= Written tasks =
A: In the passage about Early's march from Leesburg, how many men did Gen. Hunter send?
B: Extend the passage about Early's march from Leesburg, picking up after its final sentence.

# START OF Extract provided

There were now 15,000 men before White's Ferry, near Poolesville, and several thousand approaching that place from Washington, with 9,000 men sent by Gen. Hunter, moving on a route that would enable them to strike Early's flank, as he marched from Leesburg to the gap in the Blue Ridge. It would seem that if Gen. Wright had been unhampered by conflicting and doubtful orders, having had a definite understanding with the commander of the force which Hunter had sent east, Early might have found great difficulty in reaching the valley. That the directions of General Grant at this time, and until Sheridan's arrival on the scene, seem always to have been filtered through the office of the chief of staff at Washington, before reaching the commander of the forces on the upper Potomac, appears to have continually prevented that commander, whoever he might be, from acting with anything like decision.

...

# END OF Extract provided
# START OF Provided information

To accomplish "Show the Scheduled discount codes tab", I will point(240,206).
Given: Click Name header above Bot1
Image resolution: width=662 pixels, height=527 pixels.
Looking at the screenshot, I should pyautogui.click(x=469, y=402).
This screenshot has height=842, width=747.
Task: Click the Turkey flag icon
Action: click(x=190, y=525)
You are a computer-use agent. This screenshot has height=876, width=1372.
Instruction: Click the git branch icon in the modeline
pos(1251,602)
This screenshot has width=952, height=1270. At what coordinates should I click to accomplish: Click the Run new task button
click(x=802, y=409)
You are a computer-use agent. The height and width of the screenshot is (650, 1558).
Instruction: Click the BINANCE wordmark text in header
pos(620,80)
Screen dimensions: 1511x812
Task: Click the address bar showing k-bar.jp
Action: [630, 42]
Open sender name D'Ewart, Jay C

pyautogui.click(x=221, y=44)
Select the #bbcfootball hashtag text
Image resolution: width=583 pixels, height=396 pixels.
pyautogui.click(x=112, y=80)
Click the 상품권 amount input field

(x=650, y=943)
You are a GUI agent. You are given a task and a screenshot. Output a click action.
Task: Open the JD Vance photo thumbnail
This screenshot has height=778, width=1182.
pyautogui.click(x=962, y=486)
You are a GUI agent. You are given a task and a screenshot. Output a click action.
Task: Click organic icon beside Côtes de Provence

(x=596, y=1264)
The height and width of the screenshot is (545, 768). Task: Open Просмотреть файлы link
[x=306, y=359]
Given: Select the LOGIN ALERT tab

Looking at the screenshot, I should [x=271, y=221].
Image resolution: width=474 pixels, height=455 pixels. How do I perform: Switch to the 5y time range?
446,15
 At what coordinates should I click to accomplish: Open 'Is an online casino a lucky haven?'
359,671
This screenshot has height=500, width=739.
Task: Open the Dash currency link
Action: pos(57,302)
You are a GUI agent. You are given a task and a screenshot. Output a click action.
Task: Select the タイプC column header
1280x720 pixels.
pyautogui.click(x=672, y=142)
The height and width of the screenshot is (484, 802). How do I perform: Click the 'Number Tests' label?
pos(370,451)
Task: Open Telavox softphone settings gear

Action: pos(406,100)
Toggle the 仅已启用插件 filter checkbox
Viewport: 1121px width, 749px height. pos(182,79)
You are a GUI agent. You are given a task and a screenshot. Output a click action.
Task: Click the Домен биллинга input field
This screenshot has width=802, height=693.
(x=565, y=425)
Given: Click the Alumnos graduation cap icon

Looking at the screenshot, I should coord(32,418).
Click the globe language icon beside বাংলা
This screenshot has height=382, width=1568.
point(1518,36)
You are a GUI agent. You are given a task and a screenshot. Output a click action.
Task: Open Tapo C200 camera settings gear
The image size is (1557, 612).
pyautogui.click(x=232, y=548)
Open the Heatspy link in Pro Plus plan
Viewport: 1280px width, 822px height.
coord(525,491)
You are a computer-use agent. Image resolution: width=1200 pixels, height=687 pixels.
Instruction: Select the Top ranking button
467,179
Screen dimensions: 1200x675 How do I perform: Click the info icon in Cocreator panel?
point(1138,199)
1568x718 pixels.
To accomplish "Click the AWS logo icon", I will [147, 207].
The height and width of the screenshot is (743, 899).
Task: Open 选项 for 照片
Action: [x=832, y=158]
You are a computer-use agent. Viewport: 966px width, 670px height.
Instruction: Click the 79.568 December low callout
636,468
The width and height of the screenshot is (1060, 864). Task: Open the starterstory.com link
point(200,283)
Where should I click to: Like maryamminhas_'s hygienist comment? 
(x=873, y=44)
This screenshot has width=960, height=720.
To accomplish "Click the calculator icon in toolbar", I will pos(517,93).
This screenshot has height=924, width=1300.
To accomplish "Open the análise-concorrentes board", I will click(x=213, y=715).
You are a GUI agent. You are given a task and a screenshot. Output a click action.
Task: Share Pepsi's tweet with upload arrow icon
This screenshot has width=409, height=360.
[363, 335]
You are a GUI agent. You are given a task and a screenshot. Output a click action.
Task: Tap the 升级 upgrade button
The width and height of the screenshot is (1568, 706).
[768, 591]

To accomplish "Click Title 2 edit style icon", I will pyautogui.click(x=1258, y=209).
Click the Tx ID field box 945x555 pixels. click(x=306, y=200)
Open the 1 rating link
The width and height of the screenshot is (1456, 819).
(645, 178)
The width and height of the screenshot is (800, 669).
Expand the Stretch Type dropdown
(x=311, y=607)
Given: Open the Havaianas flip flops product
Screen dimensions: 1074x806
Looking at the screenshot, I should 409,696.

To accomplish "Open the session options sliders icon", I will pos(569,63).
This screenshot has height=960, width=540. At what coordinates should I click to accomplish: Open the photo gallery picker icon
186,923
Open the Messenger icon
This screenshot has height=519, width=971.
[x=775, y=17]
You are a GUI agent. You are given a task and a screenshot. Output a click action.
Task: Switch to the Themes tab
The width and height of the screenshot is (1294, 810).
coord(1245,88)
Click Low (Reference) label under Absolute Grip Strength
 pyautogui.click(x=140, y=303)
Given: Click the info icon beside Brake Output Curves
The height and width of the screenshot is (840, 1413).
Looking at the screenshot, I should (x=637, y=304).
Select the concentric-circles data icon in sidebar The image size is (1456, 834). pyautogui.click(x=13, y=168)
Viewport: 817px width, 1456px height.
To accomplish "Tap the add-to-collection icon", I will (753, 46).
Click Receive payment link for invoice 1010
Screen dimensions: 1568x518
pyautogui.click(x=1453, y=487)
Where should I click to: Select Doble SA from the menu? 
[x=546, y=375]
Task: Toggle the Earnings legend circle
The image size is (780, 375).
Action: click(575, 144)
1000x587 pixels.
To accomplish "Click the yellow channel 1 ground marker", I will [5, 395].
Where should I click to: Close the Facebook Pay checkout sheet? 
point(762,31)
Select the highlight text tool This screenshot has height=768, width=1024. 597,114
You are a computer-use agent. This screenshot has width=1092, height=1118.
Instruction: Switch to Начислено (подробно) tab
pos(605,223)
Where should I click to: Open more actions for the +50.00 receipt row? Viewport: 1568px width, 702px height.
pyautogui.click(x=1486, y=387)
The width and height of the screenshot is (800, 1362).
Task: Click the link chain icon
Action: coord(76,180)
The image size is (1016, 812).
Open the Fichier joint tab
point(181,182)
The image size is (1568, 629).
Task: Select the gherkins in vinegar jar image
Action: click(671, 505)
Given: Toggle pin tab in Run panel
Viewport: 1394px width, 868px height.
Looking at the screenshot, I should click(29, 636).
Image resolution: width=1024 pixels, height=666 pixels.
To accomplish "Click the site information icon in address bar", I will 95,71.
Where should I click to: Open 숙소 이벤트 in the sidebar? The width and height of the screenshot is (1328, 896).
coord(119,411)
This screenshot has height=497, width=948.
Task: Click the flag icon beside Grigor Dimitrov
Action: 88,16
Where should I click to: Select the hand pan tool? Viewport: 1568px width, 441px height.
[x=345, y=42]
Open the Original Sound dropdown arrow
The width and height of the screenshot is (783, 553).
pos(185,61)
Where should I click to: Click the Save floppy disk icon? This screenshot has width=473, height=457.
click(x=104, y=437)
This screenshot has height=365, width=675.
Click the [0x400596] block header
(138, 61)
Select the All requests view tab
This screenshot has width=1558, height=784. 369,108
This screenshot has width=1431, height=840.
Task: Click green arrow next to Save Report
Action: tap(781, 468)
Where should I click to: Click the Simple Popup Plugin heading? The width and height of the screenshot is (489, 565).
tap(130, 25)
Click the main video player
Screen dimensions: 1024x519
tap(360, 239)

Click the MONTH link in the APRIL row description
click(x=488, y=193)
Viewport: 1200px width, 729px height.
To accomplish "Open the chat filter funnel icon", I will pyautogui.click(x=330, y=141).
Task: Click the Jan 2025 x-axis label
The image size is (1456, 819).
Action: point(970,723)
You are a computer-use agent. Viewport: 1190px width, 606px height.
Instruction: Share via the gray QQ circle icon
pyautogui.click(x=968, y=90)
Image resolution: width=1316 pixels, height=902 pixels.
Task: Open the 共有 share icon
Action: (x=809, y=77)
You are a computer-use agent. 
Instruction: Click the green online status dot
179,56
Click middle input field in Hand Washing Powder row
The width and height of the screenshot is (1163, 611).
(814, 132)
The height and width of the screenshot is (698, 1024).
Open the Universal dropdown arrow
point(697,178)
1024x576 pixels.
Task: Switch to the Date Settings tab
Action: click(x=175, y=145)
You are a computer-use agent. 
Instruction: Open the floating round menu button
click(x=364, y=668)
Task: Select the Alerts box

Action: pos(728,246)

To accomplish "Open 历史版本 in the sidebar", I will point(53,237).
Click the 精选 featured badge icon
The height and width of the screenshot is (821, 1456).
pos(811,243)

# END OF Provided information

= Answers provided =
A: 9,000 men.

B:
Early on the 16th, the Sixth Corps and its associate troops began to cross the Potomac at White's Ferry. Meanwhile, Gen. Crook, who had assumed command of the forces of Mulligan and Duffie on the Virginia side, had reached Purcellsville, midway between Leesburg and Snicker's Gap; a small brigade under Tibbets, falling upon Early's train, captured 117 mules and horses, and 82 wagons. We do not know if there were pontoons with the Sixth on that day, but we are sure that we plunged into the Potomac without ceremony, the water reaching to the armpits as we gained the middle of the river, and splashed through the shallower depth on the other side to the steep Virginia bank; so came artillery carriages and wagons, grinding the bed and tossing the water to the right and left. The weather being warm and a bath quite grateful, horses and men were supple enough as they emerged from the river, and climbed the heights with alacrity. We moved rapidly through Loudon Valley, passing through the village of Leesburg, after giving our horses a fodder of green aftermath which we remember had been cut in the little burial-ground of that village. The pursuit was steadily continued toward the base of the Blue Ridge, over the ridge by Snicker's Gap, to the Shenandoah.